Once they progressed to their teens, Viola and Jack had talked about their respective crushes with each other. Continually, they denied to themselves time and time again that they, in fact, had crushes on each other. Viola smiled at the memories. Oh, if only one of them had said something back then, they might have both been so much better off!
Of course, it was impossible that they would both attend the same college. Viola went to Princeton, as mentioned before, and Jack simply went to UCLA, which was very close to their childhood homes. They stayed in contact, however, cross-country with email and telephone and such. For a time, Viola had gotten a boyfriend, and Jack had become a bit distant to her at that time, but after Viola realized that she and Travis were never meant to be, she dumped the poor bewildered boy, and Jack began to talk to her again.
Now Viola scanned over the graves once more. She couldn’t find Jack’s; where was it? It seemed as though it should be right about here, based on the diagram given to her by Jack’s mother, but it wasn’t…Viola walked quickly, perhaps a bit too quickly to be reverent to the dead, and tried to find the headstone, that she may pay her sad respects to the deceased.
It was as she wandered that a figure caught her eye suddenly. The man she noticed was tall, well-kempt, aging, dark bronzed European, and the epitome of respectable. He was leaning over an old, mossy stone that had presumably been there for decades. A black case was tucked under his arm; probably a violin case. Viola approached him from a distance.
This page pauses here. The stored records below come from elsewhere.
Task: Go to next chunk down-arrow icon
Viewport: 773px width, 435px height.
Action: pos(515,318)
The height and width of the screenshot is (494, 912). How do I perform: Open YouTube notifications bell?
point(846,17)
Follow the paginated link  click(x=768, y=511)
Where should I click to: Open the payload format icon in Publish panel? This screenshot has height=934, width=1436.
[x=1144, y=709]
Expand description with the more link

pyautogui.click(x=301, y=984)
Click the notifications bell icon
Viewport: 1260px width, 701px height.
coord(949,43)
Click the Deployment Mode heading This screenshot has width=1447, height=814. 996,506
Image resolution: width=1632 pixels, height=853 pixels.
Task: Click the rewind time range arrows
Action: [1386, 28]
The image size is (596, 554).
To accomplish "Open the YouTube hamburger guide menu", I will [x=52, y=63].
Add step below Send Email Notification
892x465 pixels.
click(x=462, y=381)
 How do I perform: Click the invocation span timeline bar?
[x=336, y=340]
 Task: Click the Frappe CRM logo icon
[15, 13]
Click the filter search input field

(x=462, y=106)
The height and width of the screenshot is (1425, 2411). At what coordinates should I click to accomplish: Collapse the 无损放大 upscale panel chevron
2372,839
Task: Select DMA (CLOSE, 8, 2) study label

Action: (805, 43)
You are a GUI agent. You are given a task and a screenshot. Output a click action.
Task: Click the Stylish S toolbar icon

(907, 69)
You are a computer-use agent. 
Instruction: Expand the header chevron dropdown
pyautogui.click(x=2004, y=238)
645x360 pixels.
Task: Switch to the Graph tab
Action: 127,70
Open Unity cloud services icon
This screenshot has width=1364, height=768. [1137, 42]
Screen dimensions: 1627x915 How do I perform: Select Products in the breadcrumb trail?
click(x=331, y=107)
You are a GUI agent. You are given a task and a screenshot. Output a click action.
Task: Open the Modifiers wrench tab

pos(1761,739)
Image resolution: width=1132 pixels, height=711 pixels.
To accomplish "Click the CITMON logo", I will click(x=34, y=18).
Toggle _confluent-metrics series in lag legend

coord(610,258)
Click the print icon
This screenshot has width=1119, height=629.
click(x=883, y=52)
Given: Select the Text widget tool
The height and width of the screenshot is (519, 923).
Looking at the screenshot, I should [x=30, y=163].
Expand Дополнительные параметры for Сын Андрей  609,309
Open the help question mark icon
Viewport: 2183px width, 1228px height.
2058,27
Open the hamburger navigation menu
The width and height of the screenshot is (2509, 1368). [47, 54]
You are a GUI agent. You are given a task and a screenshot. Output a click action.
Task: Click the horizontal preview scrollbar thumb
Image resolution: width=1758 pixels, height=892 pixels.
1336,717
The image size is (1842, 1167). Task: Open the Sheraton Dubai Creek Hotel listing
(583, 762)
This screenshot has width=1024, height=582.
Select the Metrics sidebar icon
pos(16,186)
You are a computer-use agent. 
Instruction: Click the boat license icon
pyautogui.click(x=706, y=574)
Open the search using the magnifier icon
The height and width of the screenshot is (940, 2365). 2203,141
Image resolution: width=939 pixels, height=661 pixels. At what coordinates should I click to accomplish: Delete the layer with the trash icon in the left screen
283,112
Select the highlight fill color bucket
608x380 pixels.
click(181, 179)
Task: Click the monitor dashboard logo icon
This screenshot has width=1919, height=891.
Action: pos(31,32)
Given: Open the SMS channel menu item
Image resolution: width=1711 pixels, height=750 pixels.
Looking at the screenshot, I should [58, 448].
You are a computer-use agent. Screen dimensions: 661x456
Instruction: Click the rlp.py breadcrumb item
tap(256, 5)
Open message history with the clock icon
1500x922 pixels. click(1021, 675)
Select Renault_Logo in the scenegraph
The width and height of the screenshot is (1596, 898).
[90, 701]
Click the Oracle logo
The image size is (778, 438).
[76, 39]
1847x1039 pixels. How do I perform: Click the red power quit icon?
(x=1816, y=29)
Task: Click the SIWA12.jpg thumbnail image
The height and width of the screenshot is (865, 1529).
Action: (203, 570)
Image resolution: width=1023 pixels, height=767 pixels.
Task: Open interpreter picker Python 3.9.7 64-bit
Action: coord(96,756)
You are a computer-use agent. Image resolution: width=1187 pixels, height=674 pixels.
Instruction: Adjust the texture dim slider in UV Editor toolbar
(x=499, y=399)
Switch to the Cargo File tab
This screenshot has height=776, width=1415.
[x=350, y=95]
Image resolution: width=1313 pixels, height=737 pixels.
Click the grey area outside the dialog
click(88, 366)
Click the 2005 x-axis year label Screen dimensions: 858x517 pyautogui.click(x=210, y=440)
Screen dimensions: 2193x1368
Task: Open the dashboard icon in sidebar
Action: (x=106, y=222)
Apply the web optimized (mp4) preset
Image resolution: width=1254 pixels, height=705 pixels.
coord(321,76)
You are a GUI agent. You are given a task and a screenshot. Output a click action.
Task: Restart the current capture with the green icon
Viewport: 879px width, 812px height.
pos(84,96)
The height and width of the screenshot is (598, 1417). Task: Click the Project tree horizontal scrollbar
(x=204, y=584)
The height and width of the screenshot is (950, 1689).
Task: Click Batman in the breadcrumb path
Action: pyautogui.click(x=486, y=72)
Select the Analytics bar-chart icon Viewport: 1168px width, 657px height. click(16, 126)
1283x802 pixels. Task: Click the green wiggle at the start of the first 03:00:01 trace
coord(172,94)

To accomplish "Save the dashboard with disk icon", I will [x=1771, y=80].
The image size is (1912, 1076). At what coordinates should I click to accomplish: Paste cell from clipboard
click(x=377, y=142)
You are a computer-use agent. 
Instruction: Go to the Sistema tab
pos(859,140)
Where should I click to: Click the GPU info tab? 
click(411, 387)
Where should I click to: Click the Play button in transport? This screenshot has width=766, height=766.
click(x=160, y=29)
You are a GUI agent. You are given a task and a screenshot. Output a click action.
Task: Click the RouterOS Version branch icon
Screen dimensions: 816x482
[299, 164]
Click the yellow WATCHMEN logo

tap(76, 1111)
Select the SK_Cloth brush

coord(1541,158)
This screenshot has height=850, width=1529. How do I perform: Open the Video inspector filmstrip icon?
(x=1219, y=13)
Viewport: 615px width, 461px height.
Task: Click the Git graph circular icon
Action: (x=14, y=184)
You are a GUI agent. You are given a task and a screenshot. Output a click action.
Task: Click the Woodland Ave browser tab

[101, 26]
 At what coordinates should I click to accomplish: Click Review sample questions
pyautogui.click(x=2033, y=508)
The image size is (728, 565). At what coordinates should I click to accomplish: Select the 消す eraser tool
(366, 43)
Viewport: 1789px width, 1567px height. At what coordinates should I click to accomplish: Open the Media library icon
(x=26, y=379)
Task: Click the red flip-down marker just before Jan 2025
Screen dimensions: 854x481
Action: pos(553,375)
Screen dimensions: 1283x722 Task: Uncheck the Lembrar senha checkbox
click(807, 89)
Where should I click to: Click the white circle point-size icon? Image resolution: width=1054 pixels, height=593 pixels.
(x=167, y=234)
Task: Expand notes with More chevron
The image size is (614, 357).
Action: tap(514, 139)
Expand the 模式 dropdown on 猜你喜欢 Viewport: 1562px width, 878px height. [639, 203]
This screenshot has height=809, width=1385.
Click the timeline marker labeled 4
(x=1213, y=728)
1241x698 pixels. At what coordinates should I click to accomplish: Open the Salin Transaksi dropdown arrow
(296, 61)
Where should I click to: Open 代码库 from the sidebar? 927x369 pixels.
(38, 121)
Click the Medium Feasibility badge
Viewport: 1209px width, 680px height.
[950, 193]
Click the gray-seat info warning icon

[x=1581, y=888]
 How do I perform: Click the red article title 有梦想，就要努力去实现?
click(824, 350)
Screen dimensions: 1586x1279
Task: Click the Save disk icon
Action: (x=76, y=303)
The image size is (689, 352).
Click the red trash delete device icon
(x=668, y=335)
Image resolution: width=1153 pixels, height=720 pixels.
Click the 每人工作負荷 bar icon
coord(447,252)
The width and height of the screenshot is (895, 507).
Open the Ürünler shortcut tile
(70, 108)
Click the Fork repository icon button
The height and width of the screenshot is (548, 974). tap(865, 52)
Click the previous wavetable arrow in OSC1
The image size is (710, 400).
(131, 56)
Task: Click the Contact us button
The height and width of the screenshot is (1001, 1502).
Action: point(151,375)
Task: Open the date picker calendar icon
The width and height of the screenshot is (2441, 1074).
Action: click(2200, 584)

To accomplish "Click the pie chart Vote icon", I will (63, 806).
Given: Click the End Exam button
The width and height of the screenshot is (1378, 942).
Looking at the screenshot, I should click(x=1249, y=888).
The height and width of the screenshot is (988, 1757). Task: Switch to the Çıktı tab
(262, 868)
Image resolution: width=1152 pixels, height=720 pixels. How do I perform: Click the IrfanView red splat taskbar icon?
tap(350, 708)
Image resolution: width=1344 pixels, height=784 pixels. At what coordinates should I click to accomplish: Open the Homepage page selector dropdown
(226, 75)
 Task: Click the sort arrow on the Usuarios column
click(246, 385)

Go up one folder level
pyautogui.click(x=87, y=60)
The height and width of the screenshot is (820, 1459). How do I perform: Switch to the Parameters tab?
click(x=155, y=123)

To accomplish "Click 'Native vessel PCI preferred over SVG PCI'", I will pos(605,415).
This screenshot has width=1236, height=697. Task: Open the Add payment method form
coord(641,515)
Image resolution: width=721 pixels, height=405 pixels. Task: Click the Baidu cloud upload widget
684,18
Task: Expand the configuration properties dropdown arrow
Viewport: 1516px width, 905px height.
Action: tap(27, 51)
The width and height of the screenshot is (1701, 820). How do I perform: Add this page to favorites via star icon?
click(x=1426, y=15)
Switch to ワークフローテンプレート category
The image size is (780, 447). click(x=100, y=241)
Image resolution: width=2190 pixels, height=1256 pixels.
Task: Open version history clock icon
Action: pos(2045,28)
The man was thin, she noted duly, and his thick dark brown hair, combed back immaculately, was streaked with wisps of gray. He seemed to have just come from work or such; he was donned in a dark suit and a light tie. His face was set and melancholy, and his eyes were cold, but the kind of cold that is achieved only after years of sadness and apathy. This man had (once) been happy however, this much was evident. The hooked nose that protruded from his face, eagle-like and sharp, seemed to portray the man’s determined, ambitious nature. He looked, to Viola, rather familiar. She knew she had seen him somewhere before…Suddenly, a memory flitted to the forefront of her brain—this man was an exact replica of Viola’s childhood and adolescent hero, Sherlock Holmes.
Viola and Jack had both adored and admired Sherlock Holmes immensely. They cherished every story by Sir Arthur Conan Doyle regarding him, and they had memorized every line worth memorizing from them. They had created timelines, graphs, and essays on the man. Heck, they had even created fanfiction about him, despite the fact that none of them ever emulated the original books.
Viola wasn’t sure what exactly possessed her. Of course, she knew that Sherlock Holmes was a fictitious character, and never had existed. But at that moment, she could have sworn she was looking at him. And then, as she stood there, Viola did something very foolish, which she would come to regret for the rest of her life.
“Hey! Mr. Holmes!” She yelled to the man across the green. He turned to look at her, coolly staring. His features were barely touched with a sense of superior, snobbish curiosity.
“Mr. Holmes! Over here!” Viola waved frantically, lest he miss her. He raised an eyebrow at her and, reluctantly, waved back. Viola, at this, ran over to him eagerly. She wasn’t sure what she was going to say or do when she got to him, but she wasn’t really thinking too clearly.
‘Mr. Holmes,’ however, knew exactly what to do when Viola got to him. As she hurried over, he put down his violin case and threw it open, revealing its contents—a sawed-off shotgun.
There was a new grave dug that evening next to the great Don Marziliano, leader of the Italian Mafia. It was left unmarked, however, and soon Viola Montague was forgotten to the world.